The study negates the findings of an earlier study by the advocacy group Moms Across America, which claimed that traces of glyphosate were found in breast milk and caused much public concern last year.

The WSU study led by Michelle McGuire, shows that glyphosate - the most used weed-killing chemical in the world - does not accumulate over time in human milk.

The results were presented at the Federation of American Societies for Experimental Biology Conference recently.

"The Moms Across America study flat out got it wrong," said McGuire, spokesperson of the American Society for Nutrition.

"Our study provides strong evidence that glyphosate is not in human milk. The MAA findings are unverified, not consistent with published safety data and are based off an assay designed to test for glyphosate in water, not breast milk," she said.

A large body of scientific evidence shows breast-feeding offers unparalleled nutritional and immunological benefits to both mothers and children.

The Moms Across America and Sustainable Pulse study claimed that traces of glyphosate were found in three out of 10 breast milk samples submitted for analysis.
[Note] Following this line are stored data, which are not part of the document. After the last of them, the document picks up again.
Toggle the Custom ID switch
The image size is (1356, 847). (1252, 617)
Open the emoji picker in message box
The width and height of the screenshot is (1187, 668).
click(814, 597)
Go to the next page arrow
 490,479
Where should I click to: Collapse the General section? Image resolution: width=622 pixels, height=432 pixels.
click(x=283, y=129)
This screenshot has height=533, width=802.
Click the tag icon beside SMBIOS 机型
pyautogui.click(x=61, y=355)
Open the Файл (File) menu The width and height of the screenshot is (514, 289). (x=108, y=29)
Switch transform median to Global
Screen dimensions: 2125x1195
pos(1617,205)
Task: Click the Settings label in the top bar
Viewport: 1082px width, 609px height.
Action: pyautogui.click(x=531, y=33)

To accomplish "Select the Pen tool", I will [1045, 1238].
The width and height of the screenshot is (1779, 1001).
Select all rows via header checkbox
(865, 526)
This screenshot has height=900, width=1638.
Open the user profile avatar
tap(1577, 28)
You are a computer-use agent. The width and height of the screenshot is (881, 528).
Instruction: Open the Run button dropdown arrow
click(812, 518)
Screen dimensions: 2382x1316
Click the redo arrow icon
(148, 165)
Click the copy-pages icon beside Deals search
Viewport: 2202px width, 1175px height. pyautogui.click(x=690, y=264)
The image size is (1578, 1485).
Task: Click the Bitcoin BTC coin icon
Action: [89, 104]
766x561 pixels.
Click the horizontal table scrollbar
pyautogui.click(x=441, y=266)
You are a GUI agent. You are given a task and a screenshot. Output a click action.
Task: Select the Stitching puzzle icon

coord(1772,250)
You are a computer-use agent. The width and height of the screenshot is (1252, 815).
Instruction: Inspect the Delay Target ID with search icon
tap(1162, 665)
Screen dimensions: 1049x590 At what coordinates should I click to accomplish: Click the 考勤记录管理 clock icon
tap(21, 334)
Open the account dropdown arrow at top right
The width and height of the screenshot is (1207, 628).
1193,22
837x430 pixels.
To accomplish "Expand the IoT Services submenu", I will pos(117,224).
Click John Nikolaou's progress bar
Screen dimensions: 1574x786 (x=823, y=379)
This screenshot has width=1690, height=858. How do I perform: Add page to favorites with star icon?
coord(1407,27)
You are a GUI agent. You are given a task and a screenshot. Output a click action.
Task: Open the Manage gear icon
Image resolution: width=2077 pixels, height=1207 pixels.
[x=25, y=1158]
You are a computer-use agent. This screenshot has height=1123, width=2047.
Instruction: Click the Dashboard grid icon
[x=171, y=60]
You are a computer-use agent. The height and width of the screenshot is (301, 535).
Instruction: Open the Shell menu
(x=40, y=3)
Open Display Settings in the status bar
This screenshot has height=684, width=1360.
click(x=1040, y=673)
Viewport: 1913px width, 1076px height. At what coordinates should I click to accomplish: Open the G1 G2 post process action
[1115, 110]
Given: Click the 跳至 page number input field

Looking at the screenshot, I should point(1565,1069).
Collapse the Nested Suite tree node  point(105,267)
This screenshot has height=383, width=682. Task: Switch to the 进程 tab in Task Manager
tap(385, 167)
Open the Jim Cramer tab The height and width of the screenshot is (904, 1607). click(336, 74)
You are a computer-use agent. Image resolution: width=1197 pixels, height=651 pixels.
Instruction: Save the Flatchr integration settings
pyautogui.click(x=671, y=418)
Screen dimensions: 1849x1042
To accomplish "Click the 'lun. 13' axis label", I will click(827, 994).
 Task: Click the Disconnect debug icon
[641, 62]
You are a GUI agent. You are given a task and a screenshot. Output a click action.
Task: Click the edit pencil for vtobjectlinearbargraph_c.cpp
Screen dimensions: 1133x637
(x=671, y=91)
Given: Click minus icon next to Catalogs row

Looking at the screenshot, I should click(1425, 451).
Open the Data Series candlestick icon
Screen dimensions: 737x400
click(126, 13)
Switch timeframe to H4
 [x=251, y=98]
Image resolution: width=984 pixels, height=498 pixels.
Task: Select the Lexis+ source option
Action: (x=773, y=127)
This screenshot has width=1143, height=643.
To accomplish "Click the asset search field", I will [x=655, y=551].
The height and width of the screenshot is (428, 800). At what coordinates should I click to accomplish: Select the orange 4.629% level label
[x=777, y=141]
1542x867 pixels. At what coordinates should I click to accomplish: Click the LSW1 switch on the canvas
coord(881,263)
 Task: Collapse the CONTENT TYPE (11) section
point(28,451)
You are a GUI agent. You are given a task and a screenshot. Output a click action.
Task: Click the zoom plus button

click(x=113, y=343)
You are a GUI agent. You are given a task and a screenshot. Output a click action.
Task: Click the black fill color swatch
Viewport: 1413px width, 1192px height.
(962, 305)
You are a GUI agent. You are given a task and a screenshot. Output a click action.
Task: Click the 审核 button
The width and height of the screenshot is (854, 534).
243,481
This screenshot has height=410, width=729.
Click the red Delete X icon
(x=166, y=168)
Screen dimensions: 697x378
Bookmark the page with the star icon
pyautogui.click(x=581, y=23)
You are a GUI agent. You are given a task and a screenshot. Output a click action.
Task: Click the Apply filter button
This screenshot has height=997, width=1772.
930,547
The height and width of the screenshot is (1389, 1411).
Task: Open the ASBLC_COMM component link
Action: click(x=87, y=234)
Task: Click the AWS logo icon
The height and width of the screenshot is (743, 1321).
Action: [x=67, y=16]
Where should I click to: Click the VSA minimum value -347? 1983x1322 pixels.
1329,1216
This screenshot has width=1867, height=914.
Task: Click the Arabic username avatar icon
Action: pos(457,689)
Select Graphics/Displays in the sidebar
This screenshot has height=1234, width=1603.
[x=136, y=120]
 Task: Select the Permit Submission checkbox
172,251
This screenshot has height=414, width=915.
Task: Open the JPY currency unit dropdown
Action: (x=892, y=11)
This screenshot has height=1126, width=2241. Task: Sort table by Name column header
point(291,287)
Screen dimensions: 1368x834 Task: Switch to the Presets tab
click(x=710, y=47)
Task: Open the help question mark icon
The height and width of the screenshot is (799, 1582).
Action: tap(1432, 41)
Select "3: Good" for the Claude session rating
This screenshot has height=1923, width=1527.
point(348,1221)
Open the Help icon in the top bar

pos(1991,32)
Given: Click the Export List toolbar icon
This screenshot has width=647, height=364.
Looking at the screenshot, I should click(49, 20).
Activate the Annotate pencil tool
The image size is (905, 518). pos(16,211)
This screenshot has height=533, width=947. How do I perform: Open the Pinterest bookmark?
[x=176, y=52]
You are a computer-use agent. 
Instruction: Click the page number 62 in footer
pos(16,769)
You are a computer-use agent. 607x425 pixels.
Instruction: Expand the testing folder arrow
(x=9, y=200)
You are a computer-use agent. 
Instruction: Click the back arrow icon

The findings garnered national media attention and quickly led to a good deal of public concern about the safety of glyphosate.

The WSU study detected neither glyphosate nor any glyphosate metabolites in any milk sample, even when the mother had detectable amounts of glyphosate in her urine.

"Our data, obtained using sophisticated methods of analyses suggest that glyphosate does not bioaccumulate and is not present in human milk even when the mother has detectable glyphosate in her urine," McGuire said.